I know, a bunch of people will never taste the deep dense aromas and flavors of an expresso made with freshly moulded grains, they can’t refrain to add a sugar to “balance” the first obvious bitter taste, but sugar masks everything more subtile. Just like a lot of people will never be able to appreciate the benefits of an SST-20 FB4. A pity :smiley:

Do I need to make more comparaison with wine’s aromas and flavors ?
Nope, I only see Tint addicts vs CRI addicts.
And then the lumens addicts : “WUT wine ?! I just need this bottle of strong booze to get drunk” gimme those 100 000 lumens.

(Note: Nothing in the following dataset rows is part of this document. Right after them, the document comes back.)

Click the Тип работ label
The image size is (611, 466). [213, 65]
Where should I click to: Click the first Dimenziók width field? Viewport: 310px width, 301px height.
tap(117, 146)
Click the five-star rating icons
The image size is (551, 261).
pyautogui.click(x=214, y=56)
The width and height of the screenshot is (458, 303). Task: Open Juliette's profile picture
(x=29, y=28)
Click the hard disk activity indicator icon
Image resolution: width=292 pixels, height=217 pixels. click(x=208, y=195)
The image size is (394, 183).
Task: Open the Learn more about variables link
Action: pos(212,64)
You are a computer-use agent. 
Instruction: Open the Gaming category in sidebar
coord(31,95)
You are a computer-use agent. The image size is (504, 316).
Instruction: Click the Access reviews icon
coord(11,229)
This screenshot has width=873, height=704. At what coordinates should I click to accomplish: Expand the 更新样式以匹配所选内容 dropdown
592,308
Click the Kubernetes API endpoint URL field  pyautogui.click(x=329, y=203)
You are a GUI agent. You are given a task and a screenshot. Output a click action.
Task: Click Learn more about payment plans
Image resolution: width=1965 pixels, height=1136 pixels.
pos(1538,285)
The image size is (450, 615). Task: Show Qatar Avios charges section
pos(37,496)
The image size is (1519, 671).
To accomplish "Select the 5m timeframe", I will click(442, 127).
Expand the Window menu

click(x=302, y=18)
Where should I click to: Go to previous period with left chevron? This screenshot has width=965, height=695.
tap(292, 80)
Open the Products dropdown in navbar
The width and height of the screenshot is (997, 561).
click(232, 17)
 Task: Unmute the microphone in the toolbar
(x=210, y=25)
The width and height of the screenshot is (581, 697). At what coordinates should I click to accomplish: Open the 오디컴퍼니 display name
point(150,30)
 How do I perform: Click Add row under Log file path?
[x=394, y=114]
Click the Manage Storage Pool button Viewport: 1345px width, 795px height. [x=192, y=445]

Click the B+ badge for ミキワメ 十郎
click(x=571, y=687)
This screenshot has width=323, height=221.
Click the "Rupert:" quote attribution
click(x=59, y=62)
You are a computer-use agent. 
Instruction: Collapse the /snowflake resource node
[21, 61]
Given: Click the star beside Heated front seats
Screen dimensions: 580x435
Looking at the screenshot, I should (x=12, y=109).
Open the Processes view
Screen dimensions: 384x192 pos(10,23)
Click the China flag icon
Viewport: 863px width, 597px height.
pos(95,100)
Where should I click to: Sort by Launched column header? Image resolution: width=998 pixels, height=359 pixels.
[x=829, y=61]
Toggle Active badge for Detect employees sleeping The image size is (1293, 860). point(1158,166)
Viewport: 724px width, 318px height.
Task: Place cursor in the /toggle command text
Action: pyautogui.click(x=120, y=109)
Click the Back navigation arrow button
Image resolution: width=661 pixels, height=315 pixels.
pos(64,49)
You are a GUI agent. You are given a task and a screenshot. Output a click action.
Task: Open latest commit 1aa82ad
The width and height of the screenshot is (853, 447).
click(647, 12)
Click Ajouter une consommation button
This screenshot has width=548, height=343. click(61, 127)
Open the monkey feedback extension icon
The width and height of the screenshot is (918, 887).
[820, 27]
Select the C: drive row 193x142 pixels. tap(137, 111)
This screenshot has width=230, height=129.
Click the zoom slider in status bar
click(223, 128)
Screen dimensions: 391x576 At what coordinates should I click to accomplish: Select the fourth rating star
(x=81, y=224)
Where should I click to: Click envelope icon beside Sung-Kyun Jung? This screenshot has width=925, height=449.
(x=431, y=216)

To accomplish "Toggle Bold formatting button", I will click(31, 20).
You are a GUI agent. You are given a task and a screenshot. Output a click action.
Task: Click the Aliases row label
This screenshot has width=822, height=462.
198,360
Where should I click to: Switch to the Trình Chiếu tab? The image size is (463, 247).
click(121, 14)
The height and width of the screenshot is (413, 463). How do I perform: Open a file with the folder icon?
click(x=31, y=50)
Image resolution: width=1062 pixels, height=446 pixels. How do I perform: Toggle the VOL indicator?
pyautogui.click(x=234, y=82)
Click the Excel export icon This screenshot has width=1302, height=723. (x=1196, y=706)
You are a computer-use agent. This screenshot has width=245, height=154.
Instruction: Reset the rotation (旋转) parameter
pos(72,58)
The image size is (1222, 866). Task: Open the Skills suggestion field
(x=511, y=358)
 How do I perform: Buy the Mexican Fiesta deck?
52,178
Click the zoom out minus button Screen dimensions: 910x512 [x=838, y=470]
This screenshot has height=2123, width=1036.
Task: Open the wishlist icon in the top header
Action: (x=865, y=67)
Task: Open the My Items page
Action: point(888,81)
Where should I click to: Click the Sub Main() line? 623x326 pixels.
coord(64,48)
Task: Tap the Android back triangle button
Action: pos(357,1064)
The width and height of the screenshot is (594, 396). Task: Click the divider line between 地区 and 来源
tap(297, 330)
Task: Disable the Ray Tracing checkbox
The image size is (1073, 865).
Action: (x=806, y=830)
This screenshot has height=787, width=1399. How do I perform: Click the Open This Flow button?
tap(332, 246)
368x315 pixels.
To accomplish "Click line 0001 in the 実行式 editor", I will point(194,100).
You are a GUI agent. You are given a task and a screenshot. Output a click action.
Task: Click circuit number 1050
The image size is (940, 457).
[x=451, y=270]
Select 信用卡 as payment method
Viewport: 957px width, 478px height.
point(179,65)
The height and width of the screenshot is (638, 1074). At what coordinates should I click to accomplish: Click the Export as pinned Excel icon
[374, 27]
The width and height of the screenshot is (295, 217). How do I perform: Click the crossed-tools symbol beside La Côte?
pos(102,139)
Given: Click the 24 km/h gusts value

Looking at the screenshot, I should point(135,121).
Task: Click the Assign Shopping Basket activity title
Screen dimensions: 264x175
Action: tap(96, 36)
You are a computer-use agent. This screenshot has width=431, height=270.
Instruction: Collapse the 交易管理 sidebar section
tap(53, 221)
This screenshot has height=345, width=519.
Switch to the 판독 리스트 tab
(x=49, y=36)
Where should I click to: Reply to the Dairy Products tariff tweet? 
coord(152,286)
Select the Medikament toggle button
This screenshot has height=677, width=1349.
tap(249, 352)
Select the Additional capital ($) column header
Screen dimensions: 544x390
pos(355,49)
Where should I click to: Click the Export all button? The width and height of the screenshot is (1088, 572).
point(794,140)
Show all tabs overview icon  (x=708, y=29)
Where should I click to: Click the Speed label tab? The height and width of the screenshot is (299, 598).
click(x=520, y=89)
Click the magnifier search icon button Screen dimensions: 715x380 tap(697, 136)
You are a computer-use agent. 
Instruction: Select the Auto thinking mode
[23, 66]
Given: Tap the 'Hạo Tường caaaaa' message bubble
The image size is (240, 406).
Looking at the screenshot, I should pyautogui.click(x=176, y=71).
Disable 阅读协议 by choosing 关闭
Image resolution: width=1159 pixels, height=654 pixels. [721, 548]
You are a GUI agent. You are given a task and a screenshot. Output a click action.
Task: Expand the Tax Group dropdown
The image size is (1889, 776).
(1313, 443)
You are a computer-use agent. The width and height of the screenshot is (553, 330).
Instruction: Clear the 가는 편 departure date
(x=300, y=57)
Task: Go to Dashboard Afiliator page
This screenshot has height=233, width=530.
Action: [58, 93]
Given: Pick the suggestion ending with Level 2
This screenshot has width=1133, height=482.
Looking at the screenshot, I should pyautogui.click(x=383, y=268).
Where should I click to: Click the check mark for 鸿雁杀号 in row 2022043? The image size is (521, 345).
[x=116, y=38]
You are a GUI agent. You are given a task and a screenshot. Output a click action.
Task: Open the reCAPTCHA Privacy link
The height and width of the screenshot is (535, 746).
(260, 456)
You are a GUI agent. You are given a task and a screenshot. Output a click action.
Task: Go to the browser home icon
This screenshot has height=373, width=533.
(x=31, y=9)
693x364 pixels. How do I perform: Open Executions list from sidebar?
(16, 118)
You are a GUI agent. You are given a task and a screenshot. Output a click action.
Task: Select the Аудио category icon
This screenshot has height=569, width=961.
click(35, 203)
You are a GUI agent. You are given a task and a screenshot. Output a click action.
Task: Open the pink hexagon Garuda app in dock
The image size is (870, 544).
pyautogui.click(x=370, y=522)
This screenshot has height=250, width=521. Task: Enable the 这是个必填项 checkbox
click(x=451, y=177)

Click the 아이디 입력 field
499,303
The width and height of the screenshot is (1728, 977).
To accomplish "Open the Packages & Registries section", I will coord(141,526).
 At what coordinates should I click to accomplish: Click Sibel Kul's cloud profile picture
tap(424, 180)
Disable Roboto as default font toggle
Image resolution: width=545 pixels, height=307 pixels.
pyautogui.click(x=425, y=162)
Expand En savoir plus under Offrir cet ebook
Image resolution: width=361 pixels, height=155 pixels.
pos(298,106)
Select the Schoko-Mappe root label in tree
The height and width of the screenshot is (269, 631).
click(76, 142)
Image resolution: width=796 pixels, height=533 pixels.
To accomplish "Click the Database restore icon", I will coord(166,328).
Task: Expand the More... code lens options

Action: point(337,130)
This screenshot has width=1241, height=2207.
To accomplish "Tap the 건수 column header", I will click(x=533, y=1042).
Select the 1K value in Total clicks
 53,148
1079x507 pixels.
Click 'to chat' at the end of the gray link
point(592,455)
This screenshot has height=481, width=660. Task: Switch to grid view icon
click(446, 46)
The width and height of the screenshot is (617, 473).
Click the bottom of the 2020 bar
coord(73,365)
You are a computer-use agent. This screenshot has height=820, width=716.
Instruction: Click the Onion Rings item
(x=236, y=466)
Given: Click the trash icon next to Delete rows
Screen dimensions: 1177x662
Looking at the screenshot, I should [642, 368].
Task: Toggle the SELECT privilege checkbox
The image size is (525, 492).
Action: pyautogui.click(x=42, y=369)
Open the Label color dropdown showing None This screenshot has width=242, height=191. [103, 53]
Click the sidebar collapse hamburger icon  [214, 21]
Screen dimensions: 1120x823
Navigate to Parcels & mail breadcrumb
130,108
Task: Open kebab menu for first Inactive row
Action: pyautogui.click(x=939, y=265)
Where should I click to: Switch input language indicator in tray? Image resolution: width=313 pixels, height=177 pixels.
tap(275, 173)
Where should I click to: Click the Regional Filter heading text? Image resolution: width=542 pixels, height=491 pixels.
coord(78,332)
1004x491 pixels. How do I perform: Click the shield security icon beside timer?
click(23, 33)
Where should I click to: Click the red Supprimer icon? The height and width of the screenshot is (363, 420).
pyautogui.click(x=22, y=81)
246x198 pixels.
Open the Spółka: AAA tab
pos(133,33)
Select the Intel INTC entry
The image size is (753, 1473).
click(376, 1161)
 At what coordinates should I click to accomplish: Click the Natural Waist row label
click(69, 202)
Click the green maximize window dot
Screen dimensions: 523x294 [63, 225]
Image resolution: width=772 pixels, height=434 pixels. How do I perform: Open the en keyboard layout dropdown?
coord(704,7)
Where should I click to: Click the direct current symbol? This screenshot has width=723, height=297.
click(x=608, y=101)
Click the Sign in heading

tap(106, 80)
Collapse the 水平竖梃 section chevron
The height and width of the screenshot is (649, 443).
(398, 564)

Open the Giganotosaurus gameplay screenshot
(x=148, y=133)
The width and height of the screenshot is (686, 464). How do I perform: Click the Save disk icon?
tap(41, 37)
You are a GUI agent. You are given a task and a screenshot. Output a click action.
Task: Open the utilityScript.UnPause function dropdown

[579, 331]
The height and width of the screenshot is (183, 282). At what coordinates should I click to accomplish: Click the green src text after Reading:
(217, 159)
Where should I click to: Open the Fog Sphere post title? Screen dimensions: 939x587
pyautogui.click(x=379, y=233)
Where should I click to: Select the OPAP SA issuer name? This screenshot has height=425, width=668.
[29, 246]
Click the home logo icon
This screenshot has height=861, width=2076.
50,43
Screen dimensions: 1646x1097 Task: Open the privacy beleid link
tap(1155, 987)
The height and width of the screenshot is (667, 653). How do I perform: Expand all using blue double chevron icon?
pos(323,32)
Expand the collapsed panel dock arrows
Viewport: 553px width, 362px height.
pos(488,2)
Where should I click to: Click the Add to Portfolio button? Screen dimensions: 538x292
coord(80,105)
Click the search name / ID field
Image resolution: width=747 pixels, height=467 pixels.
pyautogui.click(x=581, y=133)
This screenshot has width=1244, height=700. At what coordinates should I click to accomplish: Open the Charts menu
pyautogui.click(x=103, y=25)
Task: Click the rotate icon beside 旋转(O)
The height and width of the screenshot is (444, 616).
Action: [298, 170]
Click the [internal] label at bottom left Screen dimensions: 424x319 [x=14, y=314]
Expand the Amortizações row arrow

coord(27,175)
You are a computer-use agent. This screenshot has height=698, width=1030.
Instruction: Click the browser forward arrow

(Sorry, maybe I’m a bit drunk)

^ Nice analogy! I was thinking about noble rot dessert wine when reading your post… :sunglasses:

Being drunk maybe a good state of mind to vent unpopular flashlight opinions :beer: .
Btw, I agree with the opinion.

Hey, I still like the XM-L (dunno ever having/trying/seeing an -L2) in 4C. Yeah, it’s above the BBL, but still to me looks more “natural” as far as general sunlight balance.

Addendum: that’s behind a TIR lens and not in a reflector (annoyingly fried-eggy).

95% of us could get by just fine with a AAA light or two. We just like to overstate our actual flashlight uses and needs.

I agree with you Tally-ho.

I went jogging in the woods in the dark a few days back and took a XPL hi 5D light with me. So hard to see colors and depth like they should, everything is washed out compared a good HiCri led.

5D is still a nice tint, but only for white wall hunting.

Then I’m in the other 5%, the absolute smallest I can go for as a primary light is AA :stuck_out_tongue:

Yeah the 3D X-PL HIs in my FW3A weren’t very green at all but compared to all the high-CRI lights I have they just made colors look strange. I don’t think them being cooler than most of the lights I have helped either. I never liked the old flourescent lighting that was missing a bunch of the natural spectrum either and that’s exactly what a lot of the average-CRI emitters remind me of (and they did even before running the CRI-snob gamut).